GIVEN PROBLEM A:
Please return, line for line and unchanged, the stretch of the records from the line containing "television (384, 904)" through the end of the records.

PASSAGE GIVEN:
Question

Graph each generalized square root function. Give the domain and range.\n$$\\frac{y}{3}=\\sqrt{1 + \\frac{x^{2}}{9}}$$

Answer

**step1 Simplify the Given Equation**

First, we simplify the given equation to make it easier to work with. We will multiply both sides by 3 and then simplify the expression inside the square root.

$$ \frac{y}{3} = \sqrt{1 + \frac{x^{2}}{9}} $$

Multiply both sides by 3:

$$ y = 3\sqrt{1 + \frac{x^{2}}{9}} $$

Combine the terms inside the square root by finding a common denominator:

$$ y = 3\sqrt{\frac{9}{9} + \frac{x^{2}}{9}} $$

$$ y = 3\sqrt{\frac{9+x^{2}}{9}} $$

Separate the square root into the numerator and denominator:

$$ y = 3 \frac{\sqrt{9+x^{2}}}{\sqrt{9}} $$

Simplify $$\sqrt{9}$$ to 3:

$$ y = 3 \frac{\sqrt{9+x^{2}}}{3} $$

Cancel out the 3s:

$$ y = \sqrt{9+x^{2}} $$

**step2 Determine the Domain of the Function**

The domain of a function refers to all possible input values (x-values) for which the function is defined. For a square root function, the expression inside the square root must be greater than or equal to zero.

RAW DATA:
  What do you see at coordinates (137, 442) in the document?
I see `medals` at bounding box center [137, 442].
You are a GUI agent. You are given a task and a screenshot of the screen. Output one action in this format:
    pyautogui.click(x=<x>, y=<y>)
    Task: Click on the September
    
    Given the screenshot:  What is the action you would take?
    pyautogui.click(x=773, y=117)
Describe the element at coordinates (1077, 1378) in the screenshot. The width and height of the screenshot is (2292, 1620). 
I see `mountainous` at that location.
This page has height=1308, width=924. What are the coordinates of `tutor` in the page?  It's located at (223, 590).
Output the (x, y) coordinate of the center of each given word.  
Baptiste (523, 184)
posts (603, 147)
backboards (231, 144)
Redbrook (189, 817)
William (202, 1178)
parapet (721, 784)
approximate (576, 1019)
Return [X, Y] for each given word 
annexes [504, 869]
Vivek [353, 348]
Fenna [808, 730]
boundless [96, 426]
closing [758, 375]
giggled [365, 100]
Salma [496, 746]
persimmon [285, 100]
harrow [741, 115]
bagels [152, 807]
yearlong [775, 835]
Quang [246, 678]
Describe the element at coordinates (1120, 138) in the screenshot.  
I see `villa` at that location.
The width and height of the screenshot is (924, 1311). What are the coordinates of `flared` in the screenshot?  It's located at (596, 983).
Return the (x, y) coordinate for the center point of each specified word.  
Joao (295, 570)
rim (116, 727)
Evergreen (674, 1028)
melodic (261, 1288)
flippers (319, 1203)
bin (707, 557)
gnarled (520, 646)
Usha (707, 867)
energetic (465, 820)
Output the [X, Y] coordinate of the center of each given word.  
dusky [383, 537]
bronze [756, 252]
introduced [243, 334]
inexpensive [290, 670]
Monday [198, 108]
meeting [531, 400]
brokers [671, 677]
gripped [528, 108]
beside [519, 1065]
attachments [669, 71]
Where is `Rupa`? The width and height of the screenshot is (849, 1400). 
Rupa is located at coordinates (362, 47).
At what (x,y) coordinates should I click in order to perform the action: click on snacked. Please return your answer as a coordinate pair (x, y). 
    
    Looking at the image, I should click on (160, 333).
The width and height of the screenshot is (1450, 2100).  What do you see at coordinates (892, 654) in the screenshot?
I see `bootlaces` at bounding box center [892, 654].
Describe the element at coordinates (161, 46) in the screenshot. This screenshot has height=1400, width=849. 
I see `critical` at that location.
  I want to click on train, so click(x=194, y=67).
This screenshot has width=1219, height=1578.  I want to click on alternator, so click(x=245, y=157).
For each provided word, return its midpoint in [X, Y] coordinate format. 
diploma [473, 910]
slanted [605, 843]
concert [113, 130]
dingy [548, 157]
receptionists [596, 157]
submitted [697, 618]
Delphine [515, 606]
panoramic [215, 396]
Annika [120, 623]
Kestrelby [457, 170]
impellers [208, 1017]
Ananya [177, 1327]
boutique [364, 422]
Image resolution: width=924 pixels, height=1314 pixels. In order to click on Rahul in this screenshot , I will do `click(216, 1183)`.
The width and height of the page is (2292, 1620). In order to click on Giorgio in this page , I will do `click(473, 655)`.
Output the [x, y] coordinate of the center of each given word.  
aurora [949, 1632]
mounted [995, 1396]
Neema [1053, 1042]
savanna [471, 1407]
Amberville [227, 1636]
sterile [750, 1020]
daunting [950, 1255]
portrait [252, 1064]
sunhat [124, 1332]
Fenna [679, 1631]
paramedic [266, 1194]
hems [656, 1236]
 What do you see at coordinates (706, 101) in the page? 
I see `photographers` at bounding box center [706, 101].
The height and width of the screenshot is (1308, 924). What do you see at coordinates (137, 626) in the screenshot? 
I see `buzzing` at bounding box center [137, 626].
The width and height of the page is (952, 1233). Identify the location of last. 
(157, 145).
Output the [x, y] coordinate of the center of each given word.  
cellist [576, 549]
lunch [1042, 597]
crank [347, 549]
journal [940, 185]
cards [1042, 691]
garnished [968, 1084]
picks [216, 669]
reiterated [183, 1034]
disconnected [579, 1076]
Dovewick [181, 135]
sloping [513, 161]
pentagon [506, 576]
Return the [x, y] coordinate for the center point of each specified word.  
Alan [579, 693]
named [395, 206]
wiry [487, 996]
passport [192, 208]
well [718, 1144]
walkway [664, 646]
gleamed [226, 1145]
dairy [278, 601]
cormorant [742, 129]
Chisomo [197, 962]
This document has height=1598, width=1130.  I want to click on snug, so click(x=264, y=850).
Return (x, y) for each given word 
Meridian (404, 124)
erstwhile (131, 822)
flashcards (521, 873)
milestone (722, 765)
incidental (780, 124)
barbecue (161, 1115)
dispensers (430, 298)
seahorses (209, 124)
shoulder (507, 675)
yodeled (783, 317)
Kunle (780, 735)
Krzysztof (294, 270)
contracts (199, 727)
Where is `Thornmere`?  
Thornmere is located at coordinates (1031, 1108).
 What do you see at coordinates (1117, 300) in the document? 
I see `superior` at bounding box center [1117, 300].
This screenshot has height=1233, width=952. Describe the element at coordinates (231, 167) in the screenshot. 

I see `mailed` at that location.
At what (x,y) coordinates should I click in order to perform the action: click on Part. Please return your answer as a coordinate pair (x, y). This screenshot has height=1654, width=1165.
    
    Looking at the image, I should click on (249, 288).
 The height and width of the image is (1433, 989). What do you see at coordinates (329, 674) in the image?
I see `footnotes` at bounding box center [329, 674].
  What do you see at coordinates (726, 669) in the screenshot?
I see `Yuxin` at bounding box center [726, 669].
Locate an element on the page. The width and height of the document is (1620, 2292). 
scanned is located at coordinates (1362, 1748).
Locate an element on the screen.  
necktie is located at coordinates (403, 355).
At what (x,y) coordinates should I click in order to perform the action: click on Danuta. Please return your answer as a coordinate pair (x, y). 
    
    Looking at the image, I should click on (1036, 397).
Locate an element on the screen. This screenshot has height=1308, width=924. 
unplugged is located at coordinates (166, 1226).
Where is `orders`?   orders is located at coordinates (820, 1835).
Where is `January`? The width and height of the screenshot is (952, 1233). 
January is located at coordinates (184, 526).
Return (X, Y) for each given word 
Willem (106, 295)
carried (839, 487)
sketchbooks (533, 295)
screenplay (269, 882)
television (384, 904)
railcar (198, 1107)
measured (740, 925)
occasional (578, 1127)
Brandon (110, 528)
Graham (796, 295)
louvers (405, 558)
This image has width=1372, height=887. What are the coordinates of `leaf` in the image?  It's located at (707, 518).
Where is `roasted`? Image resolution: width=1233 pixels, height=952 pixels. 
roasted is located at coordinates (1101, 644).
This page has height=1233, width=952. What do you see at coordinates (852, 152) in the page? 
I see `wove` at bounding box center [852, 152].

GIVEN PROBLEM B:
In the square root function solution, what condition does step 2 place on the expression inside the square root when finding the domain, and what reason does it give?

FULL OUTPUT A:
television (384, 904)
railcar (198, 1107)
measured (740, 925)
occasional (578, 1127)
Brandon (110, 528)
Graham (796, 295)
louvers (405, 558)
This image has width=1372, height=887. What are the coordinates of `leaf` in the image?  It's located at (707, 518).
Where is `roasted`? Image resolution: width=1233 pixels, height=952 pixels. 
roasted is located at coordinates (1101, 644).
This page has height=1233, width=952. What do you see at coordinates (852, 152) in the page? 
I see `wove` at bounding box center [852, 152].

FULL OUTPUT B:
The expression inside the square root must be greater than or equal to zero. The domain is the set of all input values (x-values) for which the function is defined, and a square root function is defined only when that expression is not negative.